DIRECTIONS >> Lay out the lines of the items below as a JSON list of strings, one string per line and blank lines left out, from the line containing "Task: Toggle the show classes toolbar icon" through the last line of the items, both ends included.

DATASET EXCERPTS >>
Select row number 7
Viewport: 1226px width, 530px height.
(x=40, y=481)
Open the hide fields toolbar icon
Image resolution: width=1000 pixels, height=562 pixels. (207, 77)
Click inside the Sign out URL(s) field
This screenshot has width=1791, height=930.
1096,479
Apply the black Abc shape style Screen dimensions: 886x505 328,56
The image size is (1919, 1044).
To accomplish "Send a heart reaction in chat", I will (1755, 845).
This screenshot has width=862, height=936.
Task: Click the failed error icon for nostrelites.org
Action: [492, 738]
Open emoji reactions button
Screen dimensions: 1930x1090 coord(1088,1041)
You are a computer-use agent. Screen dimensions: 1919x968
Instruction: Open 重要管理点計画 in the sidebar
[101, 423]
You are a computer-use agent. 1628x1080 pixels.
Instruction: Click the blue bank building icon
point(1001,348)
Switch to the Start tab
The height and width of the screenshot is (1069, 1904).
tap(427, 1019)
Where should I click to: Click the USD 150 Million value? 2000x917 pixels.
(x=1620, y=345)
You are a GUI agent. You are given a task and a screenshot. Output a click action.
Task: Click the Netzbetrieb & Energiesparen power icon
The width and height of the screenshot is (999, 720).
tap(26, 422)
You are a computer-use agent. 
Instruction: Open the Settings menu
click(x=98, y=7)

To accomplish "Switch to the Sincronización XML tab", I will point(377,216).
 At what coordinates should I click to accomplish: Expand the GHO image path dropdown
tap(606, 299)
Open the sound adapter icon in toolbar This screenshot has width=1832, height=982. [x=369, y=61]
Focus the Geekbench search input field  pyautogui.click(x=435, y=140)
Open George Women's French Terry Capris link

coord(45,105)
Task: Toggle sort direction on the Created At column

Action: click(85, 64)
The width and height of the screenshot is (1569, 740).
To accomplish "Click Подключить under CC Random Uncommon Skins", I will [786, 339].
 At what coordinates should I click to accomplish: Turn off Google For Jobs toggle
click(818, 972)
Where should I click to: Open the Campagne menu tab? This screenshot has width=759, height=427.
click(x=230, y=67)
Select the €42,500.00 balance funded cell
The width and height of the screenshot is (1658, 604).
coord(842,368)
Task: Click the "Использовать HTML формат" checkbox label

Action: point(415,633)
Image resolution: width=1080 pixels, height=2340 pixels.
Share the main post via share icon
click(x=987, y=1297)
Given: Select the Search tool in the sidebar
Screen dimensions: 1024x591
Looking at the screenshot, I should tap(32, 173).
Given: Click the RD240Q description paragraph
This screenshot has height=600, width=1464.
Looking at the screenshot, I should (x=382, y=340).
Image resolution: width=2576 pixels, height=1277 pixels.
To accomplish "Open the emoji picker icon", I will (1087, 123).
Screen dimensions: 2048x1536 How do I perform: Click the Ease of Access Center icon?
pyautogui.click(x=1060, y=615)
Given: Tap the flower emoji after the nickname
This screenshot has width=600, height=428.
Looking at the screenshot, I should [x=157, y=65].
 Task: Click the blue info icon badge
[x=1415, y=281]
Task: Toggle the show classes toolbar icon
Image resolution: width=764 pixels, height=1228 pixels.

WRITTEN REPLY >>
[
  "Task: Toggle the show classes toolbar icon",
  "Image resolution: width=764 pixels, height=1228 pixels."
]